In the meantime I also tried with gcc 5.4.0, 6.4.0, and 7.2.0, where I also get compilation issues (without your patch) in double when using AVX_512, though not exactly the same as posted above.
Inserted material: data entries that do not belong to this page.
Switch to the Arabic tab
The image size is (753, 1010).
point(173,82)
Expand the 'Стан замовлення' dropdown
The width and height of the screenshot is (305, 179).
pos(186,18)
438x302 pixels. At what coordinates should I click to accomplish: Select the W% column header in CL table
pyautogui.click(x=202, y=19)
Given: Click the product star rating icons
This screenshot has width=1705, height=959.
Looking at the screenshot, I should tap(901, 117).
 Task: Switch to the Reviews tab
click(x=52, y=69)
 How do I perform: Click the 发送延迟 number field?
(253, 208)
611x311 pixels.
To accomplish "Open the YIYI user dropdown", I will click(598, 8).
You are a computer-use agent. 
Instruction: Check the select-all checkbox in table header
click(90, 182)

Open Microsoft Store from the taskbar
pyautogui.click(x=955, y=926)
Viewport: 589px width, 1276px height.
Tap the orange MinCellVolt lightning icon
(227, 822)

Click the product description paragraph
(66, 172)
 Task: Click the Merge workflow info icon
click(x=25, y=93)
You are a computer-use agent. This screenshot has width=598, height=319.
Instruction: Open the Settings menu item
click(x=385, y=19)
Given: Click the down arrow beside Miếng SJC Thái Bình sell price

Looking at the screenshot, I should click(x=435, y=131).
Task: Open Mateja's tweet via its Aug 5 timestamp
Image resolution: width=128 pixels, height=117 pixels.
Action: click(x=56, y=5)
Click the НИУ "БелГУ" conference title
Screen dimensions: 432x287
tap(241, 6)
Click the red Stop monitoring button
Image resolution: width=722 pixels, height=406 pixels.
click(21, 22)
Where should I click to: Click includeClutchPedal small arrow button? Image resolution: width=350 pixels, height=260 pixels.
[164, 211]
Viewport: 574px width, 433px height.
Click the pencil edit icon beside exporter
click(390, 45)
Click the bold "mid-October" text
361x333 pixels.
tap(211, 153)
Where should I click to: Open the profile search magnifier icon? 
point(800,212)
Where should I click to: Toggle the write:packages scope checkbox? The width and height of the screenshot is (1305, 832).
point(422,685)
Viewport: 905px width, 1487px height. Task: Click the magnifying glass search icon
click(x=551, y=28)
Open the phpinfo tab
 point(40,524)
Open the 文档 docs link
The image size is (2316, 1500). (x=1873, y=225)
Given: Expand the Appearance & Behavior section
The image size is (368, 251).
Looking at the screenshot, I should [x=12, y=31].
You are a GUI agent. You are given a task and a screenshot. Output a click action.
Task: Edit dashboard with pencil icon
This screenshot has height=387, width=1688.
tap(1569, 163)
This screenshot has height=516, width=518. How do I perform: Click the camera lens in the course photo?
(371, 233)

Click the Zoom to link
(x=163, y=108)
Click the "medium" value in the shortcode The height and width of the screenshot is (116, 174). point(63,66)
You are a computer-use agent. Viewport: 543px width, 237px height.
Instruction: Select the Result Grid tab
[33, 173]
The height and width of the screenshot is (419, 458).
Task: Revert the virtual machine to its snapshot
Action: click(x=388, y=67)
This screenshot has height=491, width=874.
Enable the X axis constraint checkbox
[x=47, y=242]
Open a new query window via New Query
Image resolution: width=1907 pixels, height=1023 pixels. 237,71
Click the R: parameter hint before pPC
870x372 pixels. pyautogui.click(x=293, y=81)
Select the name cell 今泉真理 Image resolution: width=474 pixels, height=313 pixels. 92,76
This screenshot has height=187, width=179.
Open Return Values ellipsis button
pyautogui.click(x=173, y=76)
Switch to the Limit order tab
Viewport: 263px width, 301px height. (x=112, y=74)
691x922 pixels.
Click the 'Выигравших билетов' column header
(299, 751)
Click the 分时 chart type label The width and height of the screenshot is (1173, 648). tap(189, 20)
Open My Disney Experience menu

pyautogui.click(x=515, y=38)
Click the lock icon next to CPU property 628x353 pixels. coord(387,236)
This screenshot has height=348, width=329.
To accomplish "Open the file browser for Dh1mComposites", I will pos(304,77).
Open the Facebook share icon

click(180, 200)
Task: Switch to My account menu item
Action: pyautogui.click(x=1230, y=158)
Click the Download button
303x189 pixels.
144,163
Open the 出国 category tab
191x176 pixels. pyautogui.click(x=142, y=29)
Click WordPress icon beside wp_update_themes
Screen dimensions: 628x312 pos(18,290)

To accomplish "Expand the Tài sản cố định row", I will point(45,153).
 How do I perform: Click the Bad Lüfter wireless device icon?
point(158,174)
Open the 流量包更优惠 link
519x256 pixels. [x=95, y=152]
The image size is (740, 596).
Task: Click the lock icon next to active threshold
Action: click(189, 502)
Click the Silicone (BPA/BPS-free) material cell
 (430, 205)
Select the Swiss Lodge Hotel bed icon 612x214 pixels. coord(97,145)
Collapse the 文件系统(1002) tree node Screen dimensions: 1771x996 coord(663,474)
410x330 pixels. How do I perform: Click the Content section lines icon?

#5 Updated by Carsten Kutzner over 1 year ago

WITH the patch and GCC 5.4.0 I now get:

[ 4%] Building CXX object src/gromacs/CMakeFiles/libgromacs.dir/commandline/cmdlinehelpmodule.cpp.o
In file included from /tmp/git-gromacs-vanilla/src/gromacs/simd/impl_x86_avx_512/impl_x86_avx_512.h:46:0,
from /tmp/git-gromacs-vanilla/src/gromacs/simd/simd.h:126,
from /tmp/git-gromacs-vanilla/src/gromacs/pbcutil/pbc-simd.h:51,
from /tmp/git-gromacs-vanilla/src/gromacs/listed-forces/pairs.cpp:58:
/tmp/git-gromacs-vanilla/src/gromacs/simd/impl_x86_avx_512/impl_x86_avx_512_util_float.h: In function ‘gmx::SimdFloat gmx::loadU4NOffset(const float*, int)’:
/tmp/git-gromacs-vanilla/src/gromacs/simd/impl_x86_avx_512/impl_x86_avx_512_util_float.h:504:74: error: cannot convert ‘const float*’ to ‘const double*’ for argument ‘2’ to ‘__m512d mm512_i32gather_pd(_m256i, const double*, int)’
_mm512_castpd_ps(_mm512_i32gather_pd(gdx, f, sizeof(float)))
^
/tmp/git-gromacs-vanilla/src/gromacs/simd/impl_x86_avx_512/impl_x86_avx_512_util_float.h:505:5: error: could not convert ‘{<expression error>}’ from ‘<brace-enclosed initializer list>’ to ‘gmx::SimdFloat’
};

#6 Updated by Carsten Kutzner over 1 year ago

Tried also with GCC 7.2.0, with the following result:

[ 70%] Building CXX object src/gromacs/CMakeFiles/libgromacs.dir/mdlib/nbnxn_kernels/simd_4xn/nbnxn_kernel_ElecEwTwinCut_VdwLJEwCombGeom_VF_4xn.cpp.o
In file included from /sw/cluster/gcc-7.2.0/lib/gcc/x86_64-pc-linux-gnu/7.2.0/include/immintrin.h:53:0,
from /tmp/git-gromacs-vanilla/src/gromacs/simd/impl_x86_avx_512/impl_x86_avx_512_general.h:39,
from /tmp/git-gromacs-vanilla/src/gromacs/simd/impl_x86_avx_512/impl_x86_avx_512.h:40,
from /tmp/git-gromacs-vanilla/src/gromacs/simd/simd.h:126,
from /tmp/git-gromacs-vanilla/src/gromacs/mdlib/nbnxn_simd.h:40,
from /tmp/git-gromacs-vanilla/src/gromacs/mdlib/nbnxn_kernels/simd_4xn/nbnxn_kernel_ElecEwTwinCut_VdwLJCombGeom_F_4xn.cpp:48:
/sw/cluster/gcc-7.2.0/lib/gcc/x86_64-pc-linux-gnu/7.2.0/include/avx512vlintrin.h: In function ‘double gmx::reduceIncr4ReturnSum(double*, gmx::SimdDouble, gmx::SimdDouble, gmx::SimdDouble, gmx::SimdDouble)’:
/sw/cluster/gcc-7.2.0/lib/gcc/x86_64-pc-linux-gnu/7.2.0/include/avx512vlintrin.h:12355:1: error: inlining failed in call to always_inline ‘__m256d mm256_permutex_pd(_m256d, int)’: target specific option mismatch
mm256_permutex_pd (_m256d __X, const int __M)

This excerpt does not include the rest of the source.